目の眩む光から暗闇へ。既視感を覚える落下の感覚。普通のポータルならとっくに出ている。通常の転移ではない。
「イゾラ、ここはどこだ?!」
『広大な空間のようです。イゾラのセンサーでは底まで探知できません。随所に高エネルギー反応と空間の歪みがあります』
暗闇の奥に無数の光が見えた。
「星か?」
『いえ、あれもポータルです』
「あれが全て?」
満天の星空に見える光が全てポータルとは、
「どこに繋がっているんだ?」
『あらゆる場所、時代、次元、もしかしたら宇宙の外にも、ここはもしや特異点?』
気配を感じた。
『ソーヤ隊員、囲まれています』
目が慣れて周囲が見えてきた。
巨大なものと小さいものが、落ちる僕らの周りを“泳いでいる”。
小さいものは人魚に似ていた。しかし、この世界の影響か色彩のない白と黒の存在だ。下半身の魚部分もヒレの箇所に羽根が生えている。

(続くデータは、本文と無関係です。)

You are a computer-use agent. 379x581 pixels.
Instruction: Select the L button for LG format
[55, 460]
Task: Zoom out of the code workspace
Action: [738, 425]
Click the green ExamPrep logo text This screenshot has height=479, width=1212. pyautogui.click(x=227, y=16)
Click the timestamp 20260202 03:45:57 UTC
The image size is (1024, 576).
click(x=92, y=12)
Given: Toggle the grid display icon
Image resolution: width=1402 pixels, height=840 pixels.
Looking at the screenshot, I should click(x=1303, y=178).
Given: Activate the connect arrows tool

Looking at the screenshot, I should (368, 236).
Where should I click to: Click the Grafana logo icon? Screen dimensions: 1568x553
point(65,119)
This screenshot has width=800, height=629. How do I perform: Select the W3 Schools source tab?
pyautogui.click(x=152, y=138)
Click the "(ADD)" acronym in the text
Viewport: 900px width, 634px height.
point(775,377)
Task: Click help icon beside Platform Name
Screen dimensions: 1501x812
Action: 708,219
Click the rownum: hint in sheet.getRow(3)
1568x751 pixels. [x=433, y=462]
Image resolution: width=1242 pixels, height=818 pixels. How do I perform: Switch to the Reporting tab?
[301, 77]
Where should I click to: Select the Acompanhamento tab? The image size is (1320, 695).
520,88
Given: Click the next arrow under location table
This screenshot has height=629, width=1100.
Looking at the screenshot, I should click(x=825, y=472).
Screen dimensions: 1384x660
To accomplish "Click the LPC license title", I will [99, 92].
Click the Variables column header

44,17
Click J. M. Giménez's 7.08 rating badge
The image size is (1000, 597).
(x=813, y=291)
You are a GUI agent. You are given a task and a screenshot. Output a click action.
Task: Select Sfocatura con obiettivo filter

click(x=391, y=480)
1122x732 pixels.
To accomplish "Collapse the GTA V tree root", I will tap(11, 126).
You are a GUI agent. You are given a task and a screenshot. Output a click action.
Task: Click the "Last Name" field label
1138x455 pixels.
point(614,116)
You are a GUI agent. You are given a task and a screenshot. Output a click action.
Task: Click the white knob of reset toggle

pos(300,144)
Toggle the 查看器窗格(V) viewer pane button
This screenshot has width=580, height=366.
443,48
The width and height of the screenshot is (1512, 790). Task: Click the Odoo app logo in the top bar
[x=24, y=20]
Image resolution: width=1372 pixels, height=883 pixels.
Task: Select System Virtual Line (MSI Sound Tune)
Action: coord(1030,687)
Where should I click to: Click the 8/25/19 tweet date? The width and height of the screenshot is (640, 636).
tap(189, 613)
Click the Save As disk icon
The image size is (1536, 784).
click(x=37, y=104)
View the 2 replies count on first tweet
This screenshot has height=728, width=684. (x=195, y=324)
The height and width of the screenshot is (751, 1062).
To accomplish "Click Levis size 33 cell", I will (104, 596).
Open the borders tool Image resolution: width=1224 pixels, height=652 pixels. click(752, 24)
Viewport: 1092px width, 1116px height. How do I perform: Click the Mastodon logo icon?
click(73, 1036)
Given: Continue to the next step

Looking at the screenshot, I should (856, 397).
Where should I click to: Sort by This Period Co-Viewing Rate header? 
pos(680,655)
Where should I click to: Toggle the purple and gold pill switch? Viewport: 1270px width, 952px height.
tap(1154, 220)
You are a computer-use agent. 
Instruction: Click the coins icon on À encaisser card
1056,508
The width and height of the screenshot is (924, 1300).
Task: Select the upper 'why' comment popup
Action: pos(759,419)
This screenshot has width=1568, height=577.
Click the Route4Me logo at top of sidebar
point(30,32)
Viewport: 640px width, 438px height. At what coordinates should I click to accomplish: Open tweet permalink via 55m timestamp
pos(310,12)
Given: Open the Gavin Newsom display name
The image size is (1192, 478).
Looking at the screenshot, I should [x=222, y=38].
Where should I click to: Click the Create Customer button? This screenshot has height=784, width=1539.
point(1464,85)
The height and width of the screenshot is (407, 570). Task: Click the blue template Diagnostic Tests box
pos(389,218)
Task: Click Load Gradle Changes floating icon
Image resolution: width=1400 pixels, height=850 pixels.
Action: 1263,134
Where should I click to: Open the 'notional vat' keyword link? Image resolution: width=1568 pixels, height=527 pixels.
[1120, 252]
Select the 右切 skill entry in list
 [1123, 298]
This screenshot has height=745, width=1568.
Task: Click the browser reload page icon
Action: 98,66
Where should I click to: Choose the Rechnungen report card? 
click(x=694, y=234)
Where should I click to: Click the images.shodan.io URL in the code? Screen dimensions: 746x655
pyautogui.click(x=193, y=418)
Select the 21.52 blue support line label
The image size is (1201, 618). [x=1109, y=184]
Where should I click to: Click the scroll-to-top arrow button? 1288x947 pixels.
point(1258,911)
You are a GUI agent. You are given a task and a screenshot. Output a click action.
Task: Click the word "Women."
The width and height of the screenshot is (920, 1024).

巨大なものは白いクジラに似ていた。これもヒレのある場所に羽根がある。グリズナスを思わせる大きさであるが、あの深淵の神と違い威圧感がない。僕の体よりも大きな瞳に、知性を宿していたからだ。
この目、記憶にあるぞ。
『ソーヤ隊員、システムエラーです。何者かから干渉を受け――――――これは、私? 私達?』
「どうした?」
イゾラの声が消える。
視線を腰のポットに移した一瞬、目の前には知らない女がいた。
小柄で長い黒髪の、全裸の少女だ。髪で隠れて顔は見えない。髪からは四本の触手が見える。
イズ?
ロージー?
似ている。似ているが二人ではない。
「“私達”が誰なのかは、きっと未来に分かります。そして今が、その未来です。ソーヤ隊員」
「イゾラ、なのか?」
声音はイゾラだ。
スピーカー越しではない生の声だが、聞き間違いではない。
「イゾラモデルの一つ、といった存在です。奇跡の前借りみたいなモノですね」
「さっぱりわからんが、元気でやっているのか? あと、通してくれ」
「それなりに元気でやっています。あと、通します。我が神も、あなたには借りがありますので、ちょっとしたズルくらい見逃すそうです」
先に光が見えた。
「サヨナラです、ソーヤ隊員。幸運を祈ります。今後とも、私達をよろしくお願いいたします」
「また会おうイゾラ。ここ寒そうだから風邪ひくなよ」
イゾラは口元に笑みを浮かべ手を振る。
手を振り返すと同時、光に落ちた。
着地には成功した。
落ちた先………………落ちた先は、街の石畳の上だ。レムリアの路地裏だ。
空気に懐かしさを感じる。
風に混沌の前触れを感じる。
「たどり着いたッ」
あの場所に、彼女達と二度目に出会った場所に。